**PROBLEM STATEMENT**
Rewrite the records that begin at the line containing "Click the X scale percentage field" and stop after the line containing "pyautogui.click(x=58, y=300)", swapping "heading" for "title" and leaving everything else unchanged. Omit the pictures from your answer.
— Begin DATA SECTION —
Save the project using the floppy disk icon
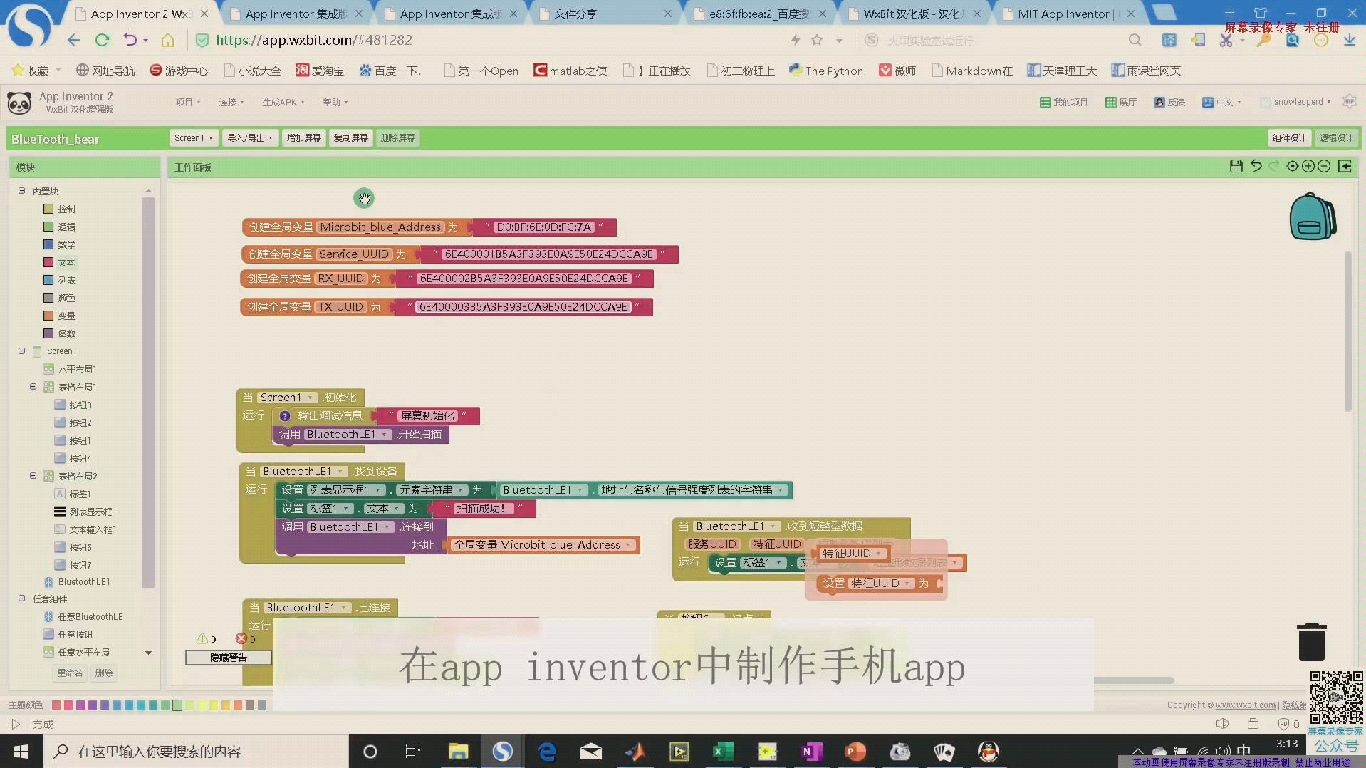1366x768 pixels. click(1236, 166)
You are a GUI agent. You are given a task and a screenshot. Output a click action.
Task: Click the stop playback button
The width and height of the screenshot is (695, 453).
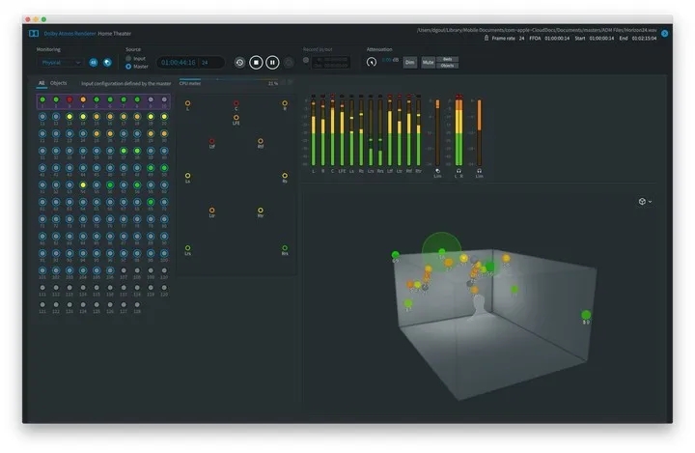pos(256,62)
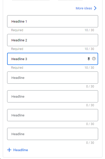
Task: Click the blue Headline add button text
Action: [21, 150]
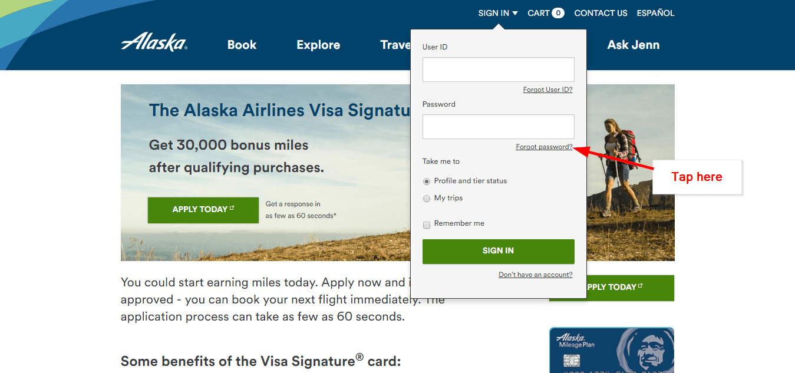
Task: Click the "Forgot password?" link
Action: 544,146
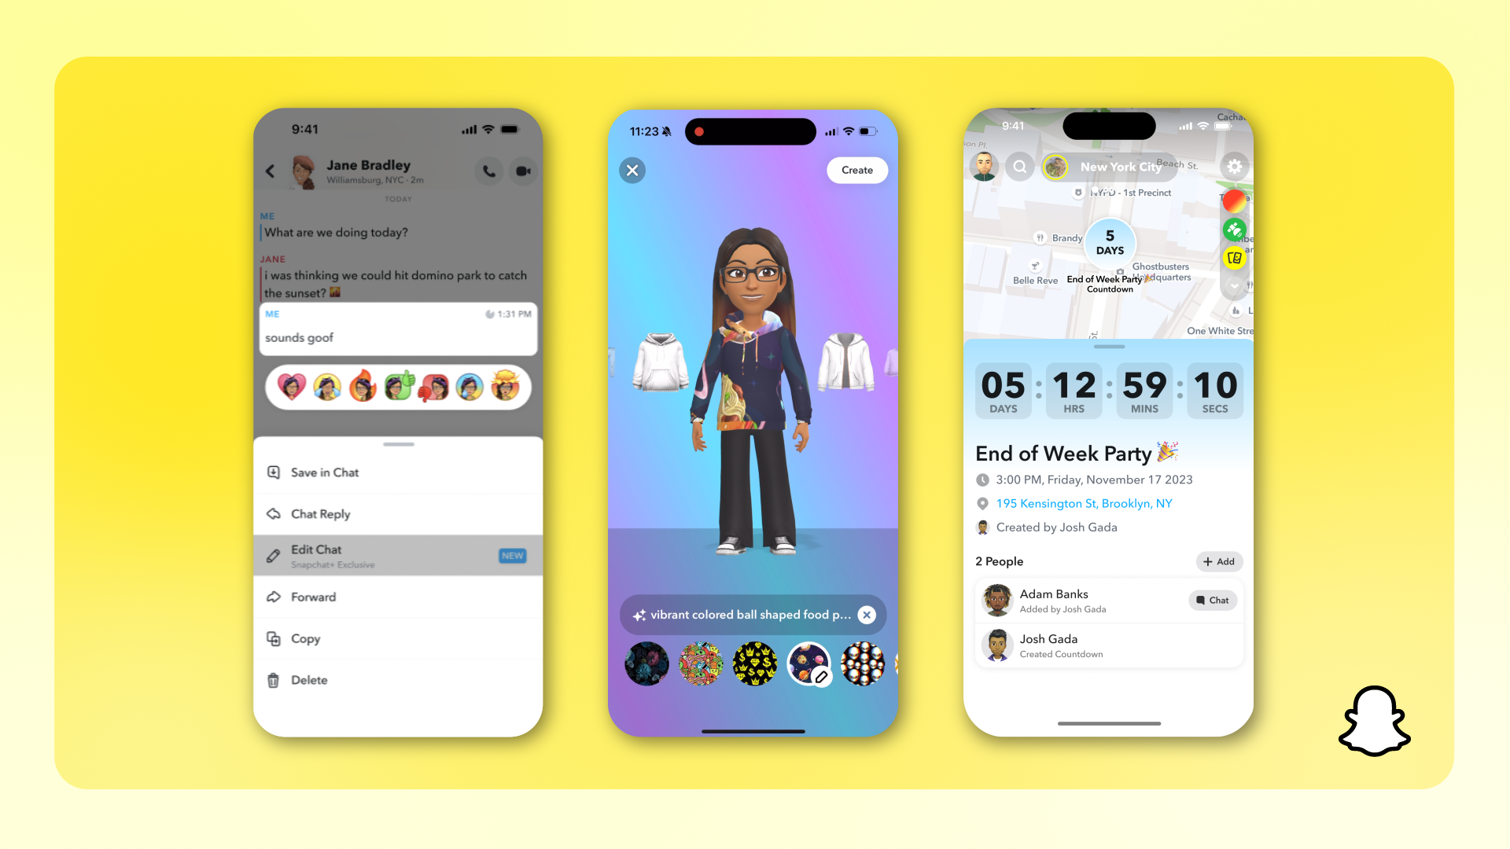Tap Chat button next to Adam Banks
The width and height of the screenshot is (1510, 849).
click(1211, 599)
— End DATA SECTION —
— Begin DATA SECTION —
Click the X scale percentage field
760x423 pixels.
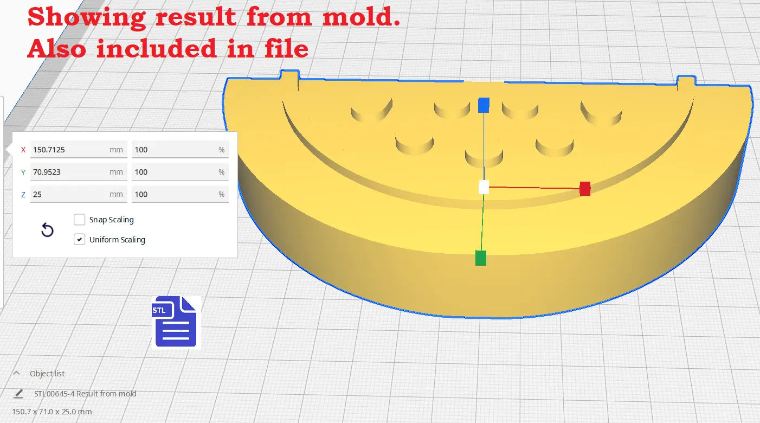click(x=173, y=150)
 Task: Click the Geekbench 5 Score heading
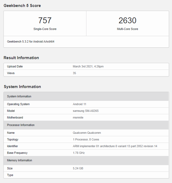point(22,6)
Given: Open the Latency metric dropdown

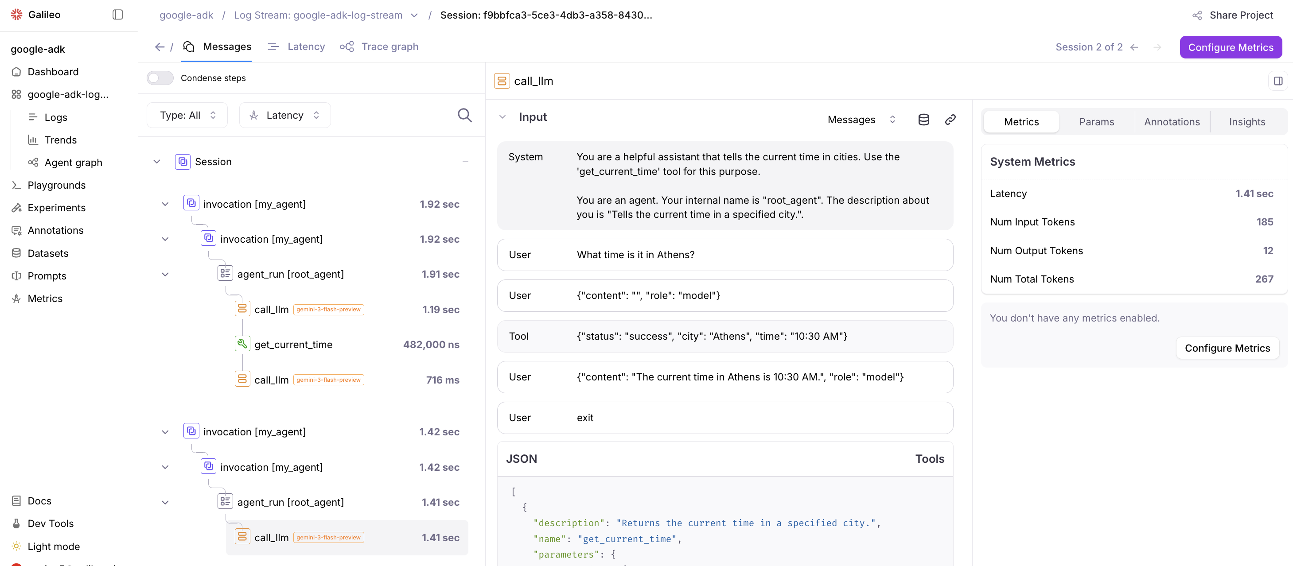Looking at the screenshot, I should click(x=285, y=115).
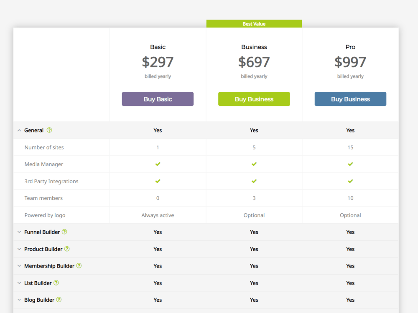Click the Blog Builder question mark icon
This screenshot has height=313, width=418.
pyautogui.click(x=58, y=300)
— End DATA SECTION —
**CORRECT RESULT**
Click the X scale percentage field
760x423 pixels.
click(x=173, y=150)
 Task: Click the Geekbench 5 Score title
point(22,6)
Given: Open the Latency metric dropdown

Looking at the screenshot, I should click(x=285, y=115).
Click the Blog Builder question mark icon
This screenshot has height=313, width=418.
pyautogui.click(x=58, y=300)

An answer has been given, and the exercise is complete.